A hedge fund that played a significant role in the bankruptcy proceedings of Yellow Corp. is advocating for greater influence for shareholders as the company prepares for its liquidation phase. MFN Partners, which acquired more than 40% ownership in the now-defunct less-than-truckload carrier in July, has communicated its recommendations to the company through a letter.
In this letter, MFN Partners revealed its proposal to nominate a suitable candidate for one of the two vacant board seats that emerged on the day Yellow filed for bankruptcy. Although the individual’s identity was not disclosed, MFN emphasized the nominee’s extensive expertise in overseeing valuable transactions in unique situations. The hedge fund also indicated its intention to propose another candidate shortly.
Matt Doheny, the former chairman of Yellow, departed from the board to assume responsibilities as the chief restructuring officer amid the bankruptcy process.
Based in Boston, MFN Partners has put forward additional suggestions. One is the establishment of an incentive program aimed at retaining key employees throughout the liquidation process. Additionally, MFN has urged the U.S. trustee overseeing the proceedings to establish an official committee to safeguard the interests of shareholders.

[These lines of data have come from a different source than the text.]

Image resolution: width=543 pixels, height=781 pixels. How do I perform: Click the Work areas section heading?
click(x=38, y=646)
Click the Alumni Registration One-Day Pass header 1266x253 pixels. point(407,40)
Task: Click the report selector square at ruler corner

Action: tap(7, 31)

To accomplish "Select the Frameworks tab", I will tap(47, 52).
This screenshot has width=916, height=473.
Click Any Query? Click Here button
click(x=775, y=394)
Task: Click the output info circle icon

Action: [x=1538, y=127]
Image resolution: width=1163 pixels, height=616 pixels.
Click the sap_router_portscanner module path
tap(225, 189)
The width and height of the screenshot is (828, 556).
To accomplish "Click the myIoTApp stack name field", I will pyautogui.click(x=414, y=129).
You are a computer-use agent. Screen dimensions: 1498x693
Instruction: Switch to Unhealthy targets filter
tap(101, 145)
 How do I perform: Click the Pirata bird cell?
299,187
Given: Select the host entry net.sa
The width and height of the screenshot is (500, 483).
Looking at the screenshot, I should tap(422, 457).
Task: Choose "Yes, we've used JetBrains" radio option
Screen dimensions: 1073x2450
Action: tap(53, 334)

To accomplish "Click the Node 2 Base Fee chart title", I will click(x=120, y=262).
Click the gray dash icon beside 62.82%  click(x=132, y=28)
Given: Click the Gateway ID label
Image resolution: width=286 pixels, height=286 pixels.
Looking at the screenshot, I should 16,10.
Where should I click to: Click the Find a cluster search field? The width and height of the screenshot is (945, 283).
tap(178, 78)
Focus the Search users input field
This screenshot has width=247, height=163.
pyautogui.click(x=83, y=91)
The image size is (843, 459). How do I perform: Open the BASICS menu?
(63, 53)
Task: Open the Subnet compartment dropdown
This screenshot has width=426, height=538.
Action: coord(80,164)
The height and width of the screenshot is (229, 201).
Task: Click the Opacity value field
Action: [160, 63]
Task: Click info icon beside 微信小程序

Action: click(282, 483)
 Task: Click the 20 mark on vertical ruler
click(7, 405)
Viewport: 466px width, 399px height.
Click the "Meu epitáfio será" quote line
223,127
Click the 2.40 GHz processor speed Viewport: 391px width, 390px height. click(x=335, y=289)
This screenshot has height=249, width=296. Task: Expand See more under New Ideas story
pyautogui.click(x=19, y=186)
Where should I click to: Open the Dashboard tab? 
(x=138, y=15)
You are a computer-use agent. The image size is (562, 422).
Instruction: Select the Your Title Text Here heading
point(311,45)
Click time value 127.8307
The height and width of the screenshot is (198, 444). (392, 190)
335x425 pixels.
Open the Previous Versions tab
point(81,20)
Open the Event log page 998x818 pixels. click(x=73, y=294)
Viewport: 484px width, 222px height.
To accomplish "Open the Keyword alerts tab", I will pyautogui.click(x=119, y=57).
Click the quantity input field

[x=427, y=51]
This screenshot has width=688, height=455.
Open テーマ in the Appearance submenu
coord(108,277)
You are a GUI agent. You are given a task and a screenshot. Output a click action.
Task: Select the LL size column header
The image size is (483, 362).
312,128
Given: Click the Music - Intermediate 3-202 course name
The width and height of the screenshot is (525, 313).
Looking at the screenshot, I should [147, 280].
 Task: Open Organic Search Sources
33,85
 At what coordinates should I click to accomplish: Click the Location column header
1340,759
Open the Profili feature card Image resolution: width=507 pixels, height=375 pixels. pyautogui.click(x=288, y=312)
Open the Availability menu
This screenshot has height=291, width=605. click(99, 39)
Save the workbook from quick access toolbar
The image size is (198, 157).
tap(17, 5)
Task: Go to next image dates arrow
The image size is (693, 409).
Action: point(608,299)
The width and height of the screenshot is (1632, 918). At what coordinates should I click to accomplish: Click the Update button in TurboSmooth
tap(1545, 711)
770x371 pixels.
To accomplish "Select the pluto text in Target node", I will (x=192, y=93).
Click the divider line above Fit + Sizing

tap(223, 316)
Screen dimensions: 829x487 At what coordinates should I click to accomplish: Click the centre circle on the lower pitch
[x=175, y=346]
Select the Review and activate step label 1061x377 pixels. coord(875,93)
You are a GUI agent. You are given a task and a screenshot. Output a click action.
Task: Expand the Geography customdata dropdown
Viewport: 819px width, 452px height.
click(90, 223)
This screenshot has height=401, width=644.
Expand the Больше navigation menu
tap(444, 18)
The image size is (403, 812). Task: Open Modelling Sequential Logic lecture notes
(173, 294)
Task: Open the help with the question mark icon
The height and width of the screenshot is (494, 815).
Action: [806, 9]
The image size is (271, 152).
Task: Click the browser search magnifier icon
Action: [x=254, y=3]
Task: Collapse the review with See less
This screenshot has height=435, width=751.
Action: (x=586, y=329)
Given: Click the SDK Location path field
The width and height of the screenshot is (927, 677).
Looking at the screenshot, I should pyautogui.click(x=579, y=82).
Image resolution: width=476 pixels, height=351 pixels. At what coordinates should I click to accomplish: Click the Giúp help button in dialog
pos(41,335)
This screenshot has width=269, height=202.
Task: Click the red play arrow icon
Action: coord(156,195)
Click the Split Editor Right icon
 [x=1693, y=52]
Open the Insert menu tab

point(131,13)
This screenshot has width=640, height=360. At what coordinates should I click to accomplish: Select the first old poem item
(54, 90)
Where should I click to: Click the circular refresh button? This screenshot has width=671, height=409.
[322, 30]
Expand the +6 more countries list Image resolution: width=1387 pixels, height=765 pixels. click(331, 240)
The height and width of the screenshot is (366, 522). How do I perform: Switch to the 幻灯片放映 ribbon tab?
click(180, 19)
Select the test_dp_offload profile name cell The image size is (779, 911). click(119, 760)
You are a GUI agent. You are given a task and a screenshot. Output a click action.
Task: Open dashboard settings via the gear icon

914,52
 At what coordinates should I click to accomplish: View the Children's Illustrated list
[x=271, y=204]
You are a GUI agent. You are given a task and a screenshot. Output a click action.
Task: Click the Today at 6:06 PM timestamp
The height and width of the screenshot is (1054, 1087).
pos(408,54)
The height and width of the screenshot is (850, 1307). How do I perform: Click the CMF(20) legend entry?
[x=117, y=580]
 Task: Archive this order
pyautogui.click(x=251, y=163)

Beyond its considerable ownership stake, MFN is one of the creditors in Yellow’s bankruptcy case. Recently, the hedge fund was designated as one of the two creditors to provide a debtor-in-possession (DIP) financing package totaling $142.5 million. Another hedge fund, Citadel, based in Miami, is contributing $100 million to this financing, while MFN is covering the rest and retaining the option to provide an additional $70 million if necessary.
The DIP deal proposed by Citadel and MFN prevailed over an offer from Apollo Global Management, which was reportedly the only viable offer when Yellow filed for bankruptcy. Citadel entered the scene by acquiring the $485 million term loan that Apollo held with Yellow.
MFN is banking on a successful auction process, but its position is subordinate to secured lenders. Any remaining proceeds after addressing unsecured claims will be divided among equity holders.
The success of the company’s efforts to market and sell its portfolio of approximately 170 terminals will be a crucial factor. A competing company, Old Dominion Freight Line, established a minimum value for these properties with a $1.5 billion initial bid.
Shareholders are optimistic that other potential buyers will exceed Old Dominion’s bid before or during the auction. Alongside maximizing the profits from real estate sales, shareholders are also interested in the valuation of Yellow’s fleet of trucks and trailers, estimated at around $900 million.
Yellow owes the U.S. Treasury $737 million from a contentious COVID-relief loan granted in July 2020. The Treasury holds a primary lien position on the $400 million second tranche of the loan, which was utilized for equipment replacement. Most of the equipment was acquired in 2021, likely including the newest models in Yellow’s fleet.
The Treasury also possesses 30% of Yellow’s equity, which was obtained along with collateral at the time the loan was extended.
In its Chapter 11 filing, Yellow reported secured debts of $1.2 billion and total liabilities of $2.2 billion. Among its unsecured claims are pension fund obligations, with claims amounting to billions due to prior concessions made to keep the carrier operational. Yellow’s recent quarterly filing highlighted potential withdrawal liabilities exceeding $6.5 billion due to ceasing contributions to multiemployer pension plans.